What does this mean for the hotel market?
More tourists mean more hotel rooms, which fuels demand for new development. This creates an opportunity for smart hotel developers and hospitality investors to capitalize on tourism’s financial upsides.
The average yearly number of hotel rooms sold in New York City increased 15 percent from 99,400 in 2014 to 114,100 in 2017, according to a NYC & Company hospitality report. Despite the Airbnb phenomenon, travelers still want all the services, amenities and conveniences that only hotels can provide.
On the investment side, hotel trading has come back after a nearly 24-month lull with cap rates in New York ranging from 5 percent to 6 percent, depending on the type of hotel and its location in the city. The average sale price of a hotel investment has nearly doubled from the bottom of the market; however, transaction volume is still off 30 percent to 40 precent, according to Colliers International research.
The Average Daily Rate, or ADR, has risen each month over the last six months in the greater New York City metro area. This means more people are coming to New York and staying longer. The occupancy rate for hotel rooms increased to 92 percent and demand rose by 4 percent in the first half of 2018. The average price per room also went up by nearly 5 percent to $307 per night.
Some developers and operators are taking advantage of this positive momentum.
As of September 2018, there were 123 hotel projects in the pipeline, and by the end of the year, active inventory citywide should reach 122,500 rooms. All these signs point to a market on the upswing.
Last month, Marriot opened the Times Square EDITION hotel in Midtown with 452 guest rooms. The Netherlands-based hotel chain citizenM opened their second New York City hotel with 315 keys down on the Bowery earlier this year.
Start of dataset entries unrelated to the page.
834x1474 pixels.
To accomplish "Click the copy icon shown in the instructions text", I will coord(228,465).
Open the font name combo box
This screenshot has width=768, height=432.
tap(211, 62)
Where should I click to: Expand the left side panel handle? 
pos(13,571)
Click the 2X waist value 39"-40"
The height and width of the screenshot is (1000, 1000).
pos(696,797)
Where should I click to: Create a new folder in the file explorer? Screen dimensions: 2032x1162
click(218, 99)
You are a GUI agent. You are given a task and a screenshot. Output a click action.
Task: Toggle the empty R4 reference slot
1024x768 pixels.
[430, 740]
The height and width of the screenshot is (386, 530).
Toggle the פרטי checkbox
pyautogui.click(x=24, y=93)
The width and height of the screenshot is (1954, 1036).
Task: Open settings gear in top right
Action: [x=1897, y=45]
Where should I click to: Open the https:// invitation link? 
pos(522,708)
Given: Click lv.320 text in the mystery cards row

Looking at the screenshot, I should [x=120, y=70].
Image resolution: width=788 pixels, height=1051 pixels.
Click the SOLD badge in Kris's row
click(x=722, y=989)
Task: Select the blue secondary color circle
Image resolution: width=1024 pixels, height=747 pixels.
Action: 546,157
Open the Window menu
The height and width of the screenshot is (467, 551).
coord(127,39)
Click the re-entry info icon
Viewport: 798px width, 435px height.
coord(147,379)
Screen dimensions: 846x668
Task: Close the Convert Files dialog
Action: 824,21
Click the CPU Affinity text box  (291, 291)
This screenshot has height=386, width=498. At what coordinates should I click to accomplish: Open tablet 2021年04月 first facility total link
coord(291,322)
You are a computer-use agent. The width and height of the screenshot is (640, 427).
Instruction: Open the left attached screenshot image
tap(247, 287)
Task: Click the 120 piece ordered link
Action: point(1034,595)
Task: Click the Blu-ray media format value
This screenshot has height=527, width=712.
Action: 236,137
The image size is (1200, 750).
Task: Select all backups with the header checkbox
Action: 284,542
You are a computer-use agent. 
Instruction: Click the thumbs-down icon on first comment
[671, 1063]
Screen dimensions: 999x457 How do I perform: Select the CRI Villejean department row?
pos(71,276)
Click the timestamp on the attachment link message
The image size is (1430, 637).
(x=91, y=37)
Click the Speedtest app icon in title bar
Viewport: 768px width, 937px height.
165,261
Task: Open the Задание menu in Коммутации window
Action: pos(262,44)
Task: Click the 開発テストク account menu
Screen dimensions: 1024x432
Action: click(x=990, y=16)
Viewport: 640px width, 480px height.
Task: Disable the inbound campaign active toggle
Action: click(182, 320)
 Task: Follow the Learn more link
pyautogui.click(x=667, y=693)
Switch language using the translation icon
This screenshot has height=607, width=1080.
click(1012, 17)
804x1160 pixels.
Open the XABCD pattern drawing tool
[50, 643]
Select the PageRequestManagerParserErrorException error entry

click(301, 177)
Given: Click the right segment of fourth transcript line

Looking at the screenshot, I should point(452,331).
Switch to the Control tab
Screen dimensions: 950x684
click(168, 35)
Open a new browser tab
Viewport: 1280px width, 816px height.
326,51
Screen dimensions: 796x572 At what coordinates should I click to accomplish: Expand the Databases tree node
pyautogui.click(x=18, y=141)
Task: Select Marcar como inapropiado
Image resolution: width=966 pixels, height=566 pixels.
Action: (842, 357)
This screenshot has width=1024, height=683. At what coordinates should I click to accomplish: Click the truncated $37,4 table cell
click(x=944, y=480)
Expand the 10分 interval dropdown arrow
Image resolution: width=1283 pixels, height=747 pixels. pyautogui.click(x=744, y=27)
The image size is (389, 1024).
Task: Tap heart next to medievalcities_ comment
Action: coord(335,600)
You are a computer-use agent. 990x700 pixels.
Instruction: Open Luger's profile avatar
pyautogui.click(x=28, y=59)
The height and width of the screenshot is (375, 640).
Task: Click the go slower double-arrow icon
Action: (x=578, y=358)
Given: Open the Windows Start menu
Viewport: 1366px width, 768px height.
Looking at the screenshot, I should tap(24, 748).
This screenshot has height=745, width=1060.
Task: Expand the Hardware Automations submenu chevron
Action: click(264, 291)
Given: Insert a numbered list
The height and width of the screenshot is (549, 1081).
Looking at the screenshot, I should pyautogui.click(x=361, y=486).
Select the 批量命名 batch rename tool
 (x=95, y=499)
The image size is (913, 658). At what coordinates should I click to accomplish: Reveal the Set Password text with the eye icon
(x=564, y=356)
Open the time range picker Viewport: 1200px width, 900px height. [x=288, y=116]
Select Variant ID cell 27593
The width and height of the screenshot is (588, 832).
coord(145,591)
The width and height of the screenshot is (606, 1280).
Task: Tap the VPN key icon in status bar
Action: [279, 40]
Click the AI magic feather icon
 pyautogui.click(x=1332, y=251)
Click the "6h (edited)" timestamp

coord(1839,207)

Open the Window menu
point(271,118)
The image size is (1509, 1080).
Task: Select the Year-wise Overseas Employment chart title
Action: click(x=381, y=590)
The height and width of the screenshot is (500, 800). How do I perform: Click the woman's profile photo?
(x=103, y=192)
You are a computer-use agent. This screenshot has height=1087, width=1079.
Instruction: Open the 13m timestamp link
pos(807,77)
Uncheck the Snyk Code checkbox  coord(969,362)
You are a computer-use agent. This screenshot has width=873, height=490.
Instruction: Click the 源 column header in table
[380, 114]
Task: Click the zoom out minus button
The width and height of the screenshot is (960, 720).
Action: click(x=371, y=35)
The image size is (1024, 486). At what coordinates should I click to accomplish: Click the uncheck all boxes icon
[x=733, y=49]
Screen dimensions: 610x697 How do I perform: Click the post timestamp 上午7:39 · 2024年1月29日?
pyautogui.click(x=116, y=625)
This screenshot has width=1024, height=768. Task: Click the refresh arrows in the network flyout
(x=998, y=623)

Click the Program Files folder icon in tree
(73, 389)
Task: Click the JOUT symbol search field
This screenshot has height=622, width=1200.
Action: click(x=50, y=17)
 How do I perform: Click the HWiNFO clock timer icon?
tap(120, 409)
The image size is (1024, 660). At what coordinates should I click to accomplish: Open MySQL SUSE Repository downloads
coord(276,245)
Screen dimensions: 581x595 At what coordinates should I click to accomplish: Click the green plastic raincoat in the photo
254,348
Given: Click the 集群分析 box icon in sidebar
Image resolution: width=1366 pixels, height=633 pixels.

In July, Choice Hotels opened up the Insignia Hotel in Brooklyn and Fairfield Inn by Marriot is scheduled to open a 95-room hotel in Jamaica, Queens, early next year.
Others are still in the planning stages, including Brookfield’s 164-room Pendry Hotel, which will be in Manhattan West and will come online in 2021. In NoMad, Flag Luxury Group secured a $250 million loan to build the second Ritz-Carlton Hotel in New York City.
Even Holiday Inn Express has doubled down on the boroughs with planned hotels in Brooklyn (Bushwick, Sunset Park); Queens (Long Island City, Jamaica, Woodside); and two in the Bronx by the end of next year.
The hospitality real estate market in New York is booming. As long as people travel the world, New York will always be a top destination, providing an exceptional risk-reward return for the country’s most dynamic hotel market.